I know they are having fun at "school" as we call it - when in fact it's daycare. They had story time this morning, ran around the playground, did some arts and craps (again, their translation on an innocent word), and then rested after lunch. But since they are there, that means I can't give them a squeeze when I want or have them run into my office to let me know that the blackbird (a.k.a. Robin) is trying to build a nest again in our patio umbrella. Their teachers take great care of them, and it's only a few days a week, but I still miss them today.
And as I met a friend for lunch, I began to think of those Moms who have had to begin to truly cut the cord already. This particular girlfriend has a son graduating high school in 12 days. He's decided to join the ROTC for a full scholarship to college in the fall. She's terrified and proud of him all at the same time. She's only a few years old than me, but a world away when it comes to these things. We laugh and have a lot in common, but I am teary thinking of my first born starting full-time kindergarten in Sept, let alone leaving the nest to venture out into that amazing, confusing world. We also have a local soldier, Alex Jimenez, who has been missing in Iraq for 366 days. I know this because our local paper has had a count going since the day he disappeared to support his family who lives in the next town over. There is no word on his condition or his location but they pray and hold vigils for his safe return.

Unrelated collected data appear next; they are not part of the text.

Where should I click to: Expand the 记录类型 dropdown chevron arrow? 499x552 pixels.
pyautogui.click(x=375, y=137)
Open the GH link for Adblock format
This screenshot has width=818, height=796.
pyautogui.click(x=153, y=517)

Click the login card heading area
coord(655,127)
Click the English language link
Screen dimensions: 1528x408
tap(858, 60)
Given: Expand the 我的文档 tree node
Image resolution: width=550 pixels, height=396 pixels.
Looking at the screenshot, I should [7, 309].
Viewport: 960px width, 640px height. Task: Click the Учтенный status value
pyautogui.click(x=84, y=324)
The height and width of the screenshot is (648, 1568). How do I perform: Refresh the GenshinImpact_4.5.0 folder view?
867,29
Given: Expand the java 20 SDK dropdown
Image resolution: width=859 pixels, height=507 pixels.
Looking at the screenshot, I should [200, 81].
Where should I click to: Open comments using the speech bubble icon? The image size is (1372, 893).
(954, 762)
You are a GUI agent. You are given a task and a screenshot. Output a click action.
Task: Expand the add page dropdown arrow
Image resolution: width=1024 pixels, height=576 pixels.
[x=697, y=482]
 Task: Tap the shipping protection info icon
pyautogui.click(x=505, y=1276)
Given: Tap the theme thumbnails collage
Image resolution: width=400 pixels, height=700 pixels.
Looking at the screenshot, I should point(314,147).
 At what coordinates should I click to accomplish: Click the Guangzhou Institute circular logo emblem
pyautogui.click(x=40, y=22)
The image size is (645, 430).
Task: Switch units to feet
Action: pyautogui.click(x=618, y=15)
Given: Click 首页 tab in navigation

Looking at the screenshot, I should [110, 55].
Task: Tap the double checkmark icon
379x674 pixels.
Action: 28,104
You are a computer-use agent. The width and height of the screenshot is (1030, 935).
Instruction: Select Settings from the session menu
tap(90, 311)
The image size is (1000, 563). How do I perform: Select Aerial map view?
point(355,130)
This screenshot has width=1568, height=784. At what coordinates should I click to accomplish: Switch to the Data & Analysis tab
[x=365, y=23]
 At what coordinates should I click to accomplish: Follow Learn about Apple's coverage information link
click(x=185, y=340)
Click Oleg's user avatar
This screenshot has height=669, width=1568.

So, while I especially miss my kids today, I know where they are right now and I will be scooping them up in an hour to head back home where we'll argue, laugh, cuddle, cry, and hold each other to say good night. When I see Alex Jimenez's picture in the paper with the number 366 under it, or think of my girlfriend who smiled bravely when I asked where her son decided to go for college, I ache for them today, too. And I remember that time flies by, things can change in an instant and the love we have for our kids is more powerful than anything you could ever imagine.